Prompt
Could you write out the records below exactly as they appear?

——————

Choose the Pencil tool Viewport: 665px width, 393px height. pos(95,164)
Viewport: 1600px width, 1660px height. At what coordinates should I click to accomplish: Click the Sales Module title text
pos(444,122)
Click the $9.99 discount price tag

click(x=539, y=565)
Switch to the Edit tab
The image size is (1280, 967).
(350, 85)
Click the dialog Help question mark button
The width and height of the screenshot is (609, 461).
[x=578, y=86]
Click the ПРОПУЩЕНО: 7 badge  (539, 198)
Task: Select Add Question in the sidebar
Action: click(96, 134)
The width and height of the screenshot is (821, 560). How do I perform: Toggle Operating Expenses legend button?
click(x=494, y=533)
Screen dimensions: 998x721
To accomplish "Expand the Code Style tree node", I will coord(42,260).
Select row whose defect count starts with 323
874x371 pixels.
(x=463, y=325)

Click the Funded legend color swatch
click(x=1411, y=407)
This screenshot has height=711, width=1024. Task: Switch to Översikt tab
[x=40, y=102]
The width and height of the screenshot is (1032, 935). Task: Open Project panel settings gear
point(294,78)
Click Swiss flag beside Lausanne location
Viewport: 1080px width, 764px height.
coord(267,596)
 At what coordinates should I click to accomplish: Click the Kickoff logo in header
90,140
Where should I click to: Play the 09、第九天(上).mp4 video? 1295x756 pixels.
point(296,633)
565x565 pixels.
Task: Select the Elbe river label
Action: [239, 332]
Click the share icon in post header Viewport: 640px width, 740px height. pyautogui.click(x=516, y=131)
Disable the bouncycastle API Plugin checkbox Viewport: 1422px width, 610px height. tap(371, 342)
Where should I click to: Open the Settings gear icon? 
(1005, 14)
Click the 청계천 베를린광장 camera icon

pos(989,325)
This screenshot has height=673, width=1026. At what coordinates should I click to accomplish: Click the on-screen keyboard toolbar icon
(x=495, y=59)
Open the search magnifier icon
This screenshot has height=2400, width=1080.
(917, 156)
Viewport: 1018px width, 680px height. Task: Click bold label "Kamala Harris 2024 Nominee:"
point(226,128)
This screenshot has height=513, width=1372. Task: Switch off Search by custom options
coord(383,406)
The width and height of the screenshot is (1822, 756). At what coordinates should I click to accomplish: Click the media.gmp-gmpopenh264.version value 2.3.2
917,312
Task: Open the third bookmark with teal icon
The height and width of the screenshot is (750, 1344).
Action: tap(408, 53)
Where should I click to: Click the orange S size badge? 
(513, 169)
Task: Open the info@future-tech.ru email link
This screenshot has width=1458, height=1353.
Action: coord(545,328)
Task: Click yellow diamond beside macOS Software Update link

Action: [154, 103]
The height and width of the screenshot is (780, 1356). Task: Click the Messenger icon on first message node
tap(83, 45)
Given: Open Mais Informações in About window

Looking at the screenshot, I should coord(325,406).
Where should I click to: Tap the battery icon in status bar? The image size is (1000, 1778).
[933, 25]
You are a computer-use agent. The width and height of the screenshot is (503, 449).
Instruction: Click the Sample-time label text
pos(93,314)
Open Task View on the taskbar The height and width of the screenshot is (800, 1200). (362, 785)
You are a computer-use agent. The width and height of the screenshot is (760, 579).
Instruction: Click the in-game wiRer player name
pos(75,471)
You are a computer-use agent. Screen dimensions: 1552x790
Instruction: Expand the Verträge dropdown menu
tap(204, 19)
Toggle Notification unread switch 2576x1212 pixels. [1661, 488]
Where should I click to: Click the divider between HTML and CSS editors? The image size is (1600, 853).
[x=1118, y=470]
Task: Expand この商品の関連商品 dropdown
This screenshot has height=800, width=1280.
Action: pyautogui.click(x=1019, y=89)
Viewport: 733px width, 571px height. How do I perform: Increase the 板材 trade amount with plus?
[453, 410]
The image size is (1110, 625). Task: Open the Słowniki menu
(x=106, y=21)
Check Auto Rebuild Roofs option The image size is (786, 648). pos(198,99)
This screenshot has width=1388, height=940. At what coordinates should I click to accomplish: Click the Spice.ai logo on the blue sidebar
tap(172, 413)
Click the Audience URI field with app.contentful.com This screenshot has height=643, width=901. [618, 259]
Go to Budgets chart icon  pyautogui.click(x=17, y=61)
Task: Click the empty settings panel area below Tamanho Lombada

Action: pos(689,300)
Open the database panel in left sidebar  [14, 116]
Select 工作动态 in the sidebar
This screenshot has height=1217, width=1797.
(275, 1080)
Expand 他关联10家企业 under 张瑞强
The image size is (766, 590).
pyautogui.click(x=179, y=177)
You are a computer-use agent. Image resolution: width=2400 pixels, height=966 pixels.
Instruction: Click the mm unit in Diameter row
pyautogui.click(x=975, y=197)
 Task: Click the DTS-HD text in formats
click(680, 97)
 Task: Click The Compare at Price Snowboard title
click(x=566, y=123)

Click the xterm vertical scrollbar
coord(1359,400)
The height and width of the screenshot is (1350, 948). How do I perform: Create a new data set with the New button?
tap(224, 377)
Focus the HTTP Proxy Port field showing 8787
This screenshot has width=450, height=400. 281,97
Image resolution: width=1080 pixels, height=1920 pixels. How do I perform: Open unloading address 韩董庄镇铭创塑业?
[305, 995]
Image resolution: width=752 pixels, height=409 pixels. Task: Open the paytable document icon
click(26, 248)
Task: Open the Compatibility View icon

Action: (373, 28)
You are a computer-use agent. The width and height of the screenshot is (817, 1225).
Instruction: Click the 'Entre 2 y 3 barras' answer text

——————

Your solution
Choose the Pencil tool Viewport: 665px width, 393px height. pos(95,164)
Viewport: 1600px width, 1660px height. At what coordinates should I click to accomplish: Click the Sales Module title text
pos(444,122)
Click the $9.99 discount price tag

click(x=539, y=565)
Switch to the Edit tab
The image size is (1280, 967).
(350, 85)
Click the dialog Help question mark button
The width and height of the screenshot is (609, 461).
[x=578, y=86]
Click the ПРОПУЩЕНО: 7 badge  (539, 198)
Task: Select Add Question in the sidebar
Action: click(96, 134)
The width and height of the screenshot is (821, 560). How do I perform: Toggle Operating Expenses legend button?
click(x=494, y=533)
Screen dimensions: 998x721
To accomplish "Expand the Code Style tree node", I will coord(42,260).
Select row whose defect count starts with 323
874x371 pixels.
(x=463, y=325)

Click the Funded legend color swatch
click(x=1411, y=407)
This screenshot has height=711, width=1024. Task: Switch to Översikt tab
[x=40, y=102]
The width and height of the screenshot is (1032, 935). Task: Open Project panel settings gear
point(294,78)
Click Swiss flag beside Lausanne location
Viewport: 1080px width, 764px height.
coord(267,596)
 At what coordinates should I click to accomplish: Click the Kickoff logo in header
90,140
Where should I click to: Play the 09、第九天(上).mp4 video? 1295x756 pixels.
point(296,633)
565x565 pixels.
Task: Select the Elbe river label
Action: [239, 332]
Click the share icon in post header Viewport: 640px width, 740px height. pyautogui.click(x=516, y=131)
Disable the bouncycastle API Plugin checkbox Viewport: 1422px width, 610px height. tap(371, 342)
Where should I click to: Open the Settings gear icon? 
(1005, 14)
Click the 청계천 베를린광장 camera icon

pos(989,325)
This screenshot has height=673, width=1026. At what coordinates should I click to accomplish: Click the on-screen keyboard toolbar icon
(x=495, y=59)
Open the search magnifier icon
This screenshot has height=2400, width=1080.
(917, 156)
Viewport: 1018px width, 680px height. Task: Click bold label "Kamala Harris 2024 Nominee:"
point(226,128)
This screenshot has height=513, width=1372. Task: Switch off Search by custom options
coord(383,406)
The width and height of the screenshot is (1822, 756). At what coordinates should I click to accomplish: Click the media.gmp-gmpopenh264.version value 2.3.2
917,312
Task: Open the third bookmark with teal icon
The height and width of the screenshot is (750, 1344).
Action: tap(408, 53)
Where should I click to: Click the orange S size badge? 
(513, 169)
Task: Open the info@future-tech.ru email link
This screenshot has width=1458, height=1353.
Action: coord(545,328)
Task: Click yellow diamond beside macOS Software Update link

Action: [154, 103]
The height and width of the screenshot is (780, 1356). Task: Click the Messenger icon on first message node
tap(83, 45)
Given: Open Mais Informações in About window

Looking at the screenshot, I should coord(325,406).
Where should I click to: Tap the battery icon in status bar? The image size is (1000, 1778).
[933, 25]
You are a computer-use agent. The width and height of the screenshot is (503, 449).
Instruction: Click the Sample-time label text
pos(93,314)
Open Task View on the taskbar The height and width of the screenshot is (800, 1200). (362, 785)
You are a computer-use agent. The width and height of the screenshot is (760, 579).
Instruction: Click the in-game wiRer player name
pos(75,471)
You are a computer-use agent. Screen dimensions: 1552x790
Instruction: Expand the Verträge dropdown menu
tap(204, 19)
Toggle Notification unread switch 2576x1212 pixels. [1661, 488]
Where should I click to: Click the divider between HTML and CSS editors? The image size is (1600, 853).
[x=1118, y=470]
Task: Expand この商品の関連商品 dropdown
This screenshot has height=800, width=1280.
Action: pyautogui.click(x=1019, y=89)
Viewport: 733px width, 571px height. How do I perform: Increase the 板材 trade amount with plus?
[453, 410]
The image size is (1110, 625). Task: Open the Słowniki menu
(x=106, y=21)
Check Auto Rebuild Roofs option The image size is (786, 648). pos(198,99)
This screenshot has width=1388, height=940. At what coordinates should I click to accomplish: Click the Spice.ai logo on the blue sidebar
tap(172, 413)
Click the Audience URI field with app.contentful.com This screenshot has height=643, width=901. [618, 259]
Go to Budgets chart icon  pyautogui.click(x=17, y=61)
Task: Click the empty settings panel area below Tamanho Lombada

Action: pos(689,300)
Open the database panel in left sidebar  [14, 116]
Select 工作动态 in the sidebar
This screenshot has height=1217, width=1797.
(275, 1080)
Expand 他关联10家企业 under 张瑞强
The image size is (766, 590).
pyautogui.click(x=179, y=177)
You are a computer-use agent. Image resolution: width=2400 pixels, height=966 pixels.
Instruction: Click the mm unit in Diameter row
pyautogui.click(x=975, y=197)
 Task: Click the DTS-HD text in formats
click(680, 97)
 Task: Click The Compare at Price Snowboard title
click(x=566, y=123)

Click the xterm vertical scrollbar
coord(1359,400)
The height and width of the screenshot is (1350, 948). How do I perform: Create a new data set with the New button?
tap(224, 377)
Focus the HTTP Proxy Port field showing 8787
This screenshot has width=450, height=400. 281,97
Image resolution: width=1080 pixels, height=1920 pixels. How do I perform: Open unloading address 韩董庄镇铭创塑业?
[305, 995]
Image resolution: width=752 pixels, height=409 pixels. Task: Open the paytable document icon
click(26, 248)
Task: Open the Compatibility View icon

Action: (373, 28)
You are a computer-use agent. The width and height of the screenshot is (817, 1225).
Instruction: Click the 'Entre 2 y 3 barras' answer text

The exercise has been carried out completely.